**** Document source

Seulement des PME de retour

Mais là où le bât blesse, c’est que le départ d’importantes entreprises (en particulier industrielles) n’est ‘compensé’ que par le retour de PME, n’en déplaise aux politiques. Trendeo a fait ses comptes : depuis 2009, seulement 9.000 emplois sont revenus à la mère Patrie….soit 0,5% seulement des créations d’emplois ! Un chiffre dérisoire qui montre qu’une délocalisation détruit 80 emplois au bas mot, alors qu’une relocalisation n’en crée qu’une trentaine. Et un chiffre qui montre qu’il ne faut pas se tromper de combat : selon plusieurs économistes, jamais la France ne verra à nouveau fleurir des industries basées sur la main d’oeuvre, en raison de son cout prohibitif eu égard à celui des pays émergents. Patrick Artus, chef économiste de Natixis, prédit ainsi que la France « peut faire revenir des bouts d’activité en les robotisant ». Ce sera l’objet d’un autre plan ‘France 2030’ doté de 34 milliards €, pour essayer de booster des secteurs d’avenir (nucléaire, spatial, santé, etc).et produire des biens ou services à forte valeur ajoutée. Malgré cela, la Chine reste le Messie pour de nombreux industriels français : selon EY, alors que le premier choc Covid avait convaincu 37% de patrons de rapatrier de certaines productions en Europe, il n’était plus que 24 % à en souhaiter de même six mois plus tard, en octobre 2020…

La rédaction

Des exemples qui font mal

Après les grandes industries du Nord et de l’Est de la France (débutées dans les années 70, avec le textile, les jouets, les biens d’équipement, etc.), ce sont désormais les services qui trinquent : il n’est pas rare que les services supports (paye, comptabilité et bien sûr télémarketing) quittent la France pour des pays moins onéreux, comme par exemple la Pologne ou des pays francophones plus ou moins exotiques (Sénégal, Cameroun et autres pays africains, sans parler de l’île Maurice, etc.).

********
**** Lignes fournies

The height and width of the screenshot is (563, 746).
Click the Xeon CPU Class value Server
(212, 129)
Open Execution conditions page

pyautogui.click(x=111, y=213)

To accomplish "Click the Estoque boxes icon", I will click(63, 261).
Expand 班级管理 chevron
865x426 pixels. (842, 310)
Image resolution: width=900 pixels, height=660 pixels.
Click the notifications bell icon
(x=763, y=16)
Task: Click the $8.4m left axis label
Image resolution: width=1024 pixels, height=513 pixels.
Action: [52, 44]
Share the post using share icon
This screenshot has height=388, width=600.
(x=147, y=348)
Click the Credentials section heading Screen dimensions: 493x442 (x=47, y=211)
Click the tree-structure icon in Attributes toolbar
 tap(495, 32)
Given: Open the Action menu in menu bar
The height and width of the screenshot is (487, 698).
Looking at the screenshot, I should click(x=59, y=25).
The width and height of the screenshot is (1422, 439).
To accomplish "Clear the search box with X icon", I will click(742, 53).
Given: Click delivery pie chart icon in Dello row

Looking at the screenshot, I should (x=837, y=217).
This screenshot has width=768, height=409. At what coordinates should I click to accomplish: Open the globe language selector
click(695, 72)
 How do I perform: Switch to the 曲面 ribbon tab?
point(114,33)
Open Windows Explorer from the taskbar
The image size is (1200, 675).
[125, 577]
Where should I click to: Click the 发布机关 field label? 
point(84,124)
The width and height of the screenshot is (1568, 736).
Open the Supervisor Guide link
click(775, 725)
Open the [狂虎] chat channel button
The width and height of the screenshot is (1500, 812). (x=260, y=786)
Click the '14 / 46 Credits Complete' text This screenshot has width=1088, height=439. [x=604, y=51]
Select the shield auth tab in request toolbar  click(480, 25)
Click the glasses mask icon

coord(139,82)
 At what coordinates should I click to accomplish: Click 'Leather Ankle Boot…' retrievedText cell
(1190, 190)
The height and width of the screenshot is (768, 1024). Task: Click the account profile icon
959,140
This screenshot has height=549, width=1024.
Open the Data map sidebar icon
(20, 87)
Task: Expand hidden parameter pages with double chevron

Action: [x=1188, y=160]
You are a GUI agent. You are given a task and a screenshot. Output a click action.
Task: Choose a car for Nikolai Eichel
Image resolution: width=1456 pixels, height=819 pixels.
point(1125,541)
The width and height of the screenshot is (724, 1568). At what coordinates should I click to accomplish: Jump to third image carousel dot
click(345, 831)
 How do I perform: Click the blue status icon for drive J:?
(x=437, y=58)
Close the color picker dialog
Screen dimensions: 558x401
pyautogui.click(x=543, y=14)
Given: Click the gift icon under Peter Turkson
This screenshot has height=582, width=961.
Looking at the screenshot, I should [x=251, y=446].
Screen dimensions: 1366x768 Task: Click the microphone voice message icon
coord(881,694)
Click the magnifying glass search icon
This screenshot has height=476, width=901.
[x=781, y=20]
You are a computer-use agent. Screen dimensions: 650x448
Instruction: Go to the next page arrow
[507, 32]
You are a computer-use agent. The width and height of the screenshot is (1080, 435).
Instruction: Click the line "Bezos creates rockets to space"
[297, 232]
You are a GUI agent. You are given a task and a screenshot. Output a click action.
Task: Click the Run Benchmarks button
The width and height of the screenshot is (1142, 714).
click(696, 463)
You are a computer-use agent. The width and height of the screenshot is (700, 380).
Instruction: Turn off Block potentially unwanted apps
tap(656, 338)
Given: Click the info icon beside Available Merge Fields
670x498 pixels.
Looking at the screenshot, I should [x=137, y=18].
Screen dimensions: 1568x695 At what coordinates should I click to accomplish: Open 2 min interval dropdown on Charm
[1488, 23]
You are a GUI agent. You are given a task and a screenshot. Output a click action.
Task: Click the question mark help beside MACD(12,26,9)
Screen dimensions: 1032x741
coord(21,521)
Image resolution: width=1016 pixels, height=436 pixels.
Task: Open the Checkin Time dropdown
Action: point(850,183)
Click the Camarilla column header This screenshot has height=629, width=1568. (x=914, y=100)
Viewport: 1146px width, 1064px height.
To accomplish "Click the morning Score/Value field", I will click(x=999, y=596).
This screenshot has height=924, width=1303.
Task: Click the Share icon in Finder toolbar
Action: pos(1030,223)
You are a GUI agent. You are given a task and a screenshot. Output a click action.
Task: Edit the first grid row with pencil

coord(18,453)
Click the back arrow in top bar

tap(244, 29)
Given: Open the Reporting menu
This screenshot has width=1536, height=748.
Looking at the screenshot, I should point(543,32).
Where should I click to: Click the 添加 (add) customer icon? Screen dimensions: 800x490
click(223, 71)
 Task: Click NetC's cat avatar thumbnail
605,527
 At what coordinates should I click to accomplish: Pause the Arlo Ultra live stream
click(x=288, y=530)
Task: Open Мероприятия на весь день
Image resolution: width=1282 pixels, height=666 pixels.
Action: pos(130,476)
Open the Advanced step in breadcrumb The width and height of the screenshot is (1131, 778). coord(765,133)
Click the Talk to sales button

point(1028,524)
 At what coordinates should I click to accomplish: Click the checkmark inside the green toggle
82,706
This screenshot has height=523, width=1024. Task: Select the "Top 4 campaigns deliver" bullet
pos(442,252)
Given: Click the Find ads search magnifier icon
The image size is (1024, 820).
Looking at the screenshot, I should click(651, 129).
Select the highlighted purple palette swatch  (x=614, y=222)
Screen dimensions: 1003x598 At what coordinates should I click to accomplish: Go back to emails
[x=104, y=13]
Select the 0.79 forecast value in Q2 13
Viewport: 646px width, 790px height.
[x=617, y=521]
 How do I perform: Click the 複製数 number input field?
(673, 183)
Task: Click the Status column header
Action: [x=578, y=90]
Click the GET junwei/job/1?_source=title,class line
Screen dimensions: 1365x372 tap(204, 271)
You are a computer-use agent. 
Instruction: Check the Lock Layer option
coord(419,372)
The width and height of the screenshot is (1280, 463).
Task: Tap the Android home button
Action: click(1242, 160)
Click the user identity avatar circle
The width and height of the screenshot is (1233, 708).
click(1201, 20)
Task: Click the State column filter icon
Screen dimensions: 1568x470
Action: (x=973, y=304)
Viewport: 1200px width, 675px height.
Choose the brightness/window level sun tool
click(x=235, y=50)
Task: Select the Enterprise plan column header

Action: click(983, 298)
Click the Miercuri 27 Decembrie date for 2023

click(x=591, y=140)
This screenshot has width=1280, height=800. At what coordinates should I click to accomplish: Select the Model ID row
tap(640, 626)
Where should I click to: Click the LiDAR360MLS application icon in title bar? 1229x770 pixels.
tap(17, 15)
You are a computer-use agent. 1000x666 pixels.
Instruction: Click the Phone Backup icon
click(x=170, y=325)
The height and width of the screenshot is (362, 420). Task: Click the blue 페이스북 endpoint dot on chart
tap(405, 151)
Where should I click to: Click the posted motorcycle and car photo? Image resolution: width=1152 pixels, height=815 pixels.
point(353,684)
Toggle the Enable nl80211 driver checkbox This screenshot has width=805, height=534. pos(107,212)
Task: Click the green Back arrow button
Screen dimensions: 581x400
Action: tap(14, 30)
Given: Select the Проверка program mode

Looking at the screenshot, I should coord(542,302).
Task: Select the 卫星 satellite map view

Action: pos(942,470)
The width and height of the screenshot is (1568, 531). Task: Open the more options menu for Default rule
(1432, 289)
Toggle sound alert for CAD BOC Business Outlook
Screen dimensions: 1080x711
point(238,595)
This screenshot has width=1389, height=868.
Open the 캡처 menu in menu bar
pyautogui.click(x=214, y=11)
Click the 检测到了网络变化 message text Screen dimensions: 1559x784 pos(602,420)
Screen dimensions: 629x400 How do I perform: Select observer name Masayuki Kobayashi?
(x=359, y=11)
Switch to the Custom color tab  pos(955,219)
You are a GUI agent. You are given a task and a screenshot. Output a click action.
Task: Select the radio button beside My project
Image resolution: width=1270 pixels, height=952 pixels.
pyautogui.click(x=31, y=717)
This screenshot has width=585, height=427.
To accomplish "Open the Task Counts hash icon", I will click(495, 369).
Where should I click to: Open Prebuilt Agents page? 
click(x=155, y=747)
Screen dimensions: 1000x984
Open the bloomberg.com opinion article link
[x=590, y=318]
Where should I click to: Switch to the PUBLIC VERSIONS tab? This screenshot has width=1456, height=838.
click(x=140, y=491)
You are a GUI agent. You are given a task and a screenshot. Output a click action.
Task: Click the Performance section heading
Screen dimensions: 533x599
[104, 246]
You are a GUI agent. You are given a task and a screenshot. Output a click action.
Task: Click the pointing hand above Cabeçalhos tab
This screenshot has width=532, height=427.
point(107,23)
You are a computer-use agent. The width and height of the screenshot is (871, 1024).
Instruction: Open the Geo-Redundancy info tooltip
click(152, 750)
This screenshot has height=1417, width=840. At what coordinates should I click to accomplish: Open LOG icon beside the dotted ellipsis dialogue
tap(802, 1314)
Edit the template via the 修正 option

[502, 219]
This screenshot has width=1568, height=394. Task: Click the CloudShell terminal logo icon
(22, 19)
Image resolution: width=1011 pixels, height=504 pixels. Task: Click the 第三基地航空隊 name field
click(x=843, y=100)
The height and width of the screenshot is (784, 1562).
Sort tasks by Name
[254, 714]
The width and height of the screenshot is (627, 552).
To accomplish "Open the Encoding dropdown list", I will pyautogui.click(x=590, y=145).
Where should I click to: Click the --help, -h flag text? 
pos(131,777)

********

* Travail demandé A
D'après le document source, combien d'emplois sont revenus en France depuis 2009 selon les comptes de Trendeo ?
* Travail demandé B
Traduisez en anglais la phrase suivante du document source : « Patrick Artus, chef économiste de Natixis, prédit ainsi que la France « peut faire revenir des bouts d’activité en les robotisant ». »
* Travail demandé C
Recopiez fidèlement le passage du document source qui va de « Des exemples qui » jusqu'à « l’île Maurice, etc.). ».

* Solution rédigée A
Seulement 9.000 emplois, soit 0,5 % des créations d'emplois.

* Solution rédigée B
Patrick Artus, chief economist at Natixis, thus predicts that France "can bring back bits of activity by robotizing them."

* Solution rédigée C
Des exemples qui font mal

Après les grandes industries du Nord et de l’Est de la France (débutées dans les années 70, avec le textile, les jouets, les biens d’équipement, etc.), ce sont désormais les services qui trinquent : il n’est pas rare que les services supports (paye, comptabilité et bien sûr télémarketing) quittent la France pour des pays moins onéreux, comme par exemple la Pologne ou des pays francophones plus ou moins exotiques (Sénégal, Cameroun et autres pays africains, sans parler de l’île Maurice, etc.).